On Tuesday, I had a whole grand plan for the day laid out. Both boys chose to start with math. 9 yo was in the throes of long division. He did a page, and then another, and then he asked me to give him any long division problem that I wanted, and then he made up his own problem and kept adding digits to the dividend until he could finish dividing without remainder.

He mastered long division and he could not wait to get more problems to prove his mastery.

Meanwhile 7 yo had a pre-multiplication unit. It mostly involved skip-counting, and he did page after page of math, probably 10 pages in all, till he was done with the unit. He understood the concept, and each page was another opportunity to apply it.

I thought math would be quick that day; instead it took over an hour. Both boys engaged in learning out of their own free will, and did not want to stop.

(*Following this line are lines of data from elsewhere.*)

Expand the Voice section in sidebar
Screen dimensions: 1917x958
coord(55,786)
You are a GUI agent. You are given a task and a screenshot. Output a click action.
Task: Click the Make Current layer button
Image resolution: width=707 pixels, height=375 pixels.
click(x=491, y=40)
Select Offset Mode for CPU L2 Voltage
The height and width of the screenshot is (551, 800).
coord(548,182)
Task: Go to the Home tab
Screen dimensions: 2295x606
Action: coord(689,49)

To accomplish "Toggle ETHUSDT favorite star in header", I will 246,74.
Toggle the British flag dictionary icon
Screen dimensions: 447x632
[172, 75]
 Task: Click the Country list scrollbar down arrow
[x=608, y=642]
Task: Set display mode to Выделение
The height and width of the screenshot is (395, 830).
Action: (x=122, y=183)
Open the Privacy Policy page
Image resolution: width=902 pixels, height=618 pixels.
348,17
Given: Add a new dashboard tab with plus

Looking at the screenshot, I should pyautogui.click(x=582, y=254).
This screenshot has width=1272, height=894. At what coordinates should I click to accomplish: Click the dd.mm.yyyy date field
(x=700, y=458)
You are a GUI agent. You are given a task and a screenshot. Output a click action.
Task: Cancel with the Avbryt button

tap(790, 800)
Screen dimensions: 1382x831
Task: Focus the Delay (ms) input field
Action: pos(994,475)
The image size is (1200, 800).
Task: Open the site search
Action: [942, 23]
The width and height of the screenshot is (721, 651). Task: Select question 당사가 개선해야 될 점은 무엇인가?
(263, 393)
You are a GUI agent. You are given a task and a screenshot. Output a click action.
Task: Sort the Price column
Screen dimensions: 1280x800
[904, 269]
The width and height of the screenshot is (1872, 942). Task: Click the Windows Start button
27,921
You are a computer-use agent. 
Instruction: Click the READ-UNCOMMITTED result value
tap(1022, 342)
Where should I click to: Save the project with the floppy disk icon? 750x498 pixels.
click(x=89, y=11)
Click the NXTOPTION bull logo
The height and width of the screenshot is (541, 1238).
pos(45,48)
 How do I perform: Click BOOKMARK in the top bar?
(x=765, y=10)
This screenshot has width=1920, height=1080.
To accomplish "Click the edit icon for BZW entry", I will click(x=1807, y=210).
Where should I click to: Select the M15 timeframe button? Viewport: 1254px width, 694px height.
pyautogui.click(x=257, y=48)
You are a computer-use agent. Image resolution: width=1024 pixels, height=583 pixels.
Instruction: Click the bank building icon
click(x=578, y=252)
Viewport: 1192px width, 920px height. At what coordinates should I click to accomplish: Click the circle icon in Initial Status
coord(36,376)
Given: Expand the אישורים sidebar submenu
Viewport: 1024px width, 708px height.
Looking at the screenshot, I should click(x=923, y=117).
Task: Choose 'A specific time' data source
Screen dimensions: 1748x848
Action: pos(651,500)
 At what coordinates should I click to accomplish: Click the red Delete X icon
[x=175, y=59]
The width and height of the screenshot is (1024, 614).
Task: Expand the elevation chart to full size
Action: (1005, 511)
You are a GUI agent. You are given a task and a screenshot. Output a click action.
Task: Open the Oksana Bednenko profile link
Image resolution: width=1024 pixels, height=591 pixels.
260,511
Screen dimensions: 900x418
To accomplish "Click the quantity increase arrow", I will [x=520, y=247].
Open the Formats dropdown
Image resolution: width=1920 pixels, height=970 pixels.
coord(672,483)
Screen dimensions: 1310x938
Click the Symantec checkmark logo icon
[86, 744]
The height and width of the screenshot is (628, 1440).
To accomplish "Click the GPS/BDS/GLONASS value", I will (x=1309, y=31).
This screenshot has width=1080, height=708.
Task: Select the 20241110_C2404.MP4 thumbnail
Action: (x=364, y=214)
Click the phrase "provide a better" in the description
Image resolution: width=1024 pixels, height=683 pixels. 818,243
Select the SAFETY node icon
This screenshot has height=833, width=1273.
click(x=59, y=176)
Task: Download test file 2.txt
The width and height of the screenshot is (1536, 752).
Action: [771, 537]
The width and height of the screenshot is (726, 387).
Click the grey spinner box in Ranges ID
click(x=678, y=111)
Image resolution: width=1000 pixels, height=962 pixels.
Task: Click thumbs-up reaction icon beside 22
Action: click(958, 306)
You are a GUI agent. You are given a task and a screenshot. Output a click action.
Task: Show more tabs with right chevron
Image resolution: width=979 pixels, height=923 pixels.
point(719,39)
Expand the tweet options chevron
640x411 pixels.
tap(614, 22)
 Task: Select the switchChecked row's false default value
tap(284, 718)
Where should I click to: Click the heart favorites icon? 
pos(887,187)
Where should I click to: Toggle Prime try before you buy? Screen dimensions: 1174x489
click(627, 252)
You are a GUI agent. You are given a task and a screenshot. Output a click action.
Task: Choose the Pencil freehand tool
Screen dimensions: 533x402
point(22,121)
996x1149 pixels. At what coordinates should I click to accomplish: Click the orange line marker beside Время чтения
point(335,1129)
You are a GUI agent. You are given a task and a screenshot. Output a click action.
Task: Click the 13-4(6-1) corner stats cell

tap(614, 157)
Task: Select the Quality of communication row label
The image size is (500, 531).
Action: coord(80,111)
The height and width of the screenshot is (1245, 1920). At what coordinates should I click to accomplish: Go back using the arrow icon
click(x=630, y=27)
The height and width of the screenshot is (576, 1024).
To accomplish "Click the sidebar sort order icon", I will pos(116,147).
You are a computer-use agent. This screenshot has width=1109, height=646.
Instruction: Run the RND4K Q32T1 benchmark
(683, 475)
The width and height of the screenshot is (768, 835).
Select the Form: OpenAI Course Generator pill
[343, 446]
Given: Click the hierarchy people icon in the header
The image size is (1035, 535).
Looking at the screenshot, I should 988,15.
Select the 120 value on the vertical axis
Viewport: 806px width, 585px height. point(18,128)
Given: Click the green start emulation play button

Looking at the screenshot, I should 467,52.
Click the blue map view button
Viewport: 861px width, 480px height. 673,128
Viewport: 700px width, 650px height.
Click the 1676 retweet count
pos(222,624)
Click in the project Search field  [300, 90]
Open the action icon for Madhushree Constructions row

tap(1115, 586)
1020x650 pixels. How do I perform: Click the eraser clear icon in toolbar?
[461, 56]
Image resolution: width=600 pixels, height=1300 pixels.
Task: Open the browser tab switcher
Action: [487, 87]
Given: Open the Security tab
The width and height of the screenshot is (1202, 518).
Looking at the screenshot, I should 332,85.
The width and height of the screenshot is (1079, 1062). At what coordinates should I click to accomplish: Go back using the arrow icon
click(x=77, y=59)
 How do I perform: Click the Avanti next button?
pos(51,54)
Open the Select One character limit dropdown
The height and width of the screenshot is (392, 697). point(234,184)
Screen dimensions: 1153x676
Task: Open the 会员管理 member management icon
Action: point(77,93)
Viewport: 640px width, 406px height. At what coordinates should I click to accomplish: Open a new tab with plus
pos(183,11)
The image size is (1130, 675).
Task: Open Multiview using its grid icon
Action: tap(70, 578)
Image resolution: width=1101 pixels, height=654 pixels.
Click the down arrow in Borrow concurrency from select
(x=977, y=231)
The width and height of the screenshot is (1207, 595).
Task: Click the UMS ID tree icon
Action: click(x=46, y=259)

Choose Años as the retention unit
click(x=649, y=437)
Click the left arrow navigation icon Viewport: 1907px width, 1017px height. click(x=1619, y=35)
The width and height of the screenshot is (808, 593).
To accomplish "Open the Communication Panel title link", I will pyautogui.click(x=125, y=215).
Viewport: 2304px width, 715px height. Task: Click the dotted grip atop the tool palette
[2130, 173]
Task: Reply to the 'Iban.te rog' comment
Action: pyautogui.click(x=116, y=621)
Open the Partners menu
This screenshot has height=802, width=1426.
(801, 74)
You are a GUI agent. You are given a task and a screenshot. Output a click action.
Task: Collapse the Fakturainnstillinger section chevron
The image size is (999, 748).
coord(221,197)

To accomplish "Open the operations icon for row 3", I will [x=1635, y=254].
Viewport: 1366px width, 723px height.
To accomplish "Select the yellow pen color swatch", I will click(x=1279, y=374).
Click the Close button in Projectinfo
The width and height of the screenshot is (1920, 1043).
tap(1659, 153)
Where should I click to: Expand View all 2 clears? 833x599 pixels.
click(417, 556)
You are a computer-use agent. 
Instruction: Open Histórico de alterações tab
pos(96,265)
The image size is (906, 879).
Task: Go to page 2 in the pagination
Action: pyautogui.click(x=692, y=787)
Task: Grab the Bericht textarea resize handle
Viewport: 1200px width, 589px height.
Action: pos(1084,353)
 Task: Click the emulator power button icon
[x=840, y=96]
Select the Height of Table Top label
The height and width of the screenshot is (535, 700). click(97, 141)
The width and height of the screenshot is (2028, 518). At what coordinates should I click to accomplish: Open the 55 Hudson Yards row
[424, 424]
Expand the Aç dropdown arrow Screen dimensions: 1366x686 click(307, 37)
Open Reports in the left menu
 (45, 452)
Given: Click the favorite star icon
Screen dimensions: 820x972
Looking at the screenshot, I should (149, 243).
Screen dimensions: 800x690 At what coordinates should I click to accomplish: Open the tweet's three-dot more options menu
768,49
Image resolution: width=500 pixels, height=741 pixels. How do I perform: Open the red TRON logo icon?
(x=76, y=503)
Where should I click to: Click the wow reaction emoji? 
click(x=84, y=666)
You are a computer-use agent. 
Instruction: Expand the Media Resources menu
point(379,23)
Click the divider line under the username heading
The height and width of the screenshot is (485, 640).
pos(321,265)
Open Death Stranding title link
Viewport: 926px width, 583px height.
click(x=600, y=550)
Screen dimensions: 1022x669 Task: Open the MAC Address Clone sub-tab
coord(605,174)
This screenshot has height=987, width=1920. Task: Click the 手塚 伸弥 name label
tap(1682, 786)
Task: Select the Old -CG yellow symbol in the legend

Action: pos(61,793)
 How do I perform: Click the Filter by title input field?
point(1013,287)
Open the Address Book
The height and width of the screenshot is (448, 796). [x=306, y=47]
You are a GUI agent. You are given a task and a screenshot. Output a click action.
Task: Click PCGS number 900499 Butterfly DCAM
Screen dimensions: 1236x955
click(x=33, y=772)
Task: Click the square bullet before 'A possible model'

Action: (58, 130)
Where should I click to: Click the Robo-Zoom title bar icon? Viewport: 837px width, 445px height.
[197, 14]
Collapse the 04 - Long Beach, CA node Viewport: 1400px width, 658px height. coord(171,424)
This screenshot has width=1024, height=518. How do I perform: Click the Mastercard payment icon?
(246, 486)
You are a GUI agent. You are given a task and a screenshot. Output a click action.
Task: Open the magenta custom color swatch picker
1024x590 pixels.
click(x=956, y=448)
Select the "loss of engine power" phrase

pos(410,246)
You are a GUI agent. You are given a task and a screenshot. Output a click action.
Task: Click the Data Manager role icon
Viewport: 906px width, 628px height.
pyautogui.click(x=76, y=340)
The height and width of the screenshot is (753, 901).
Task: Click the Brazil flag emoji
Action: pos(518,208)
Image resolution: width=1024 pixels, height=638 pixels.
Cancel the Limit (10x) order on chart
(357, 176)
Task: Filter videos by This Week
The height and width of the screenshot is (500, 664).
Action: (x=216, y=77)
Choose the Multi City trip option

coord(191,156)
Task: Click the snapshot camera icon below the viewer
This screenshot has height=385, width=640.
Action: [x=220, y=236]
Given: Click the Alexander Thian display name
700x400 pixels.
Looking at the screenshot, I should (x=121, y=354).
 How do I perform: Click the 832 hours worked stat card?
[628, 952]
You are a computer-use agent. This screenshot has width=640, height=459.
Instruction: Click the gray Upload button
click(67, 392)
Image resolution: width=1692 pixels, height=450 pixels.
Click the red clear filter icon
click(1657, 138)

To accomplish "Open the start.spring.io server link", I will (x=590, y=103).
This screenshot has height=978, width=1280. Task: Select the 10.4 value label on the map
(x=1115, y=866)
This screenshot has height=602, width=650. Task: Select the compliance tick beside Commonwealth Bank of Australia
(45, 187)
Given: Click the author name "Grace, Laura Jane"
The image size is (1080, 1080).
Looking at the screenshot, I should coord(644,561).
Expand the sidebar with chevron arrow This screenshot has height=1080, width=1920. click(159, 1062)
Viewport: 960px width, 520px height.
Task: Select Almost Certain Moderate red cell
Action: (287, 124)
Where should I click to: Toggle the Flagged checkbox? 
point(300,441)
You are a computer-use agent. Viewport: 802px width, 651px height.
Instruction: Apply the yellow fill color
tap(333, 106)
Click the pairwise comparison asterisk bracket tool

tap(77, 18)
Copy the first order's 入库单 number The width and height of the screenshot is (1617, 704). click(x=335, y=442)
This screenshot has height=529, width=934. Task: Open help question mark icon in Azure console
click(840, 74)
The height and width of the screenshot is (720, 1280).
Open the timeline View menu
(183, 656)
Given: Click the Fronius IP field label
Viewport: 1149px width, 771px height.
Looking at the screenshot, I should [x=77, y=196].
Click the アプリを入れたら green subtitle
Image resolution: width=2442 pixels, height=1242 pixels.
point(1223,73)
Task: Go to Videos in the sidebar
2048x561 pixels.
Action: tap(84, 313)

That same day a friend posted this post about unschooling math. I agree with some: kids will take lead in their learning, you will learn the math that you need to function, curiosity about math will go a long way. What I have a problem with is the blank assumption that math is hard, abstract and impenetrable subject, to which only people with a special aptitude take a liking. And the first thing that bugged me is the assertion that long division is useless.

People roll eyes at long division (and at fractions). They think nobody uses it. They also never memorized times table, so long division becomes tedious. Whenever I had any problem come up in kids' presence that required long division, I always grabbed a paper and did it out, the long way. They saw it, and even if they did not understand what I was doing, they saw that it is useful, and accessible. Oh, and I spent quite a few hours working with 9 yo on times table. We drilled it from Math Mammoth. I got flashcards and tested him. I hung up two multiplication tables. I asked questions which required multiplication. He does not know it super well (he HATES memorization), but he came around once he saw how useful it was to just know the product for 2- and 3-digit multiplication rather than work it out every time. Now that we hit long division, he saw that it is simply applying that multiplication and, voila, it works! Moreover, he can check himself by multiplying.

At dinner that night, out of the blue, 9 yo asked: "Is fifty divided by 6 equal to 8, remainder 2?"
"Yes."
"So to go on a five hundred mile trip, we need 8 hours and 20 minutes."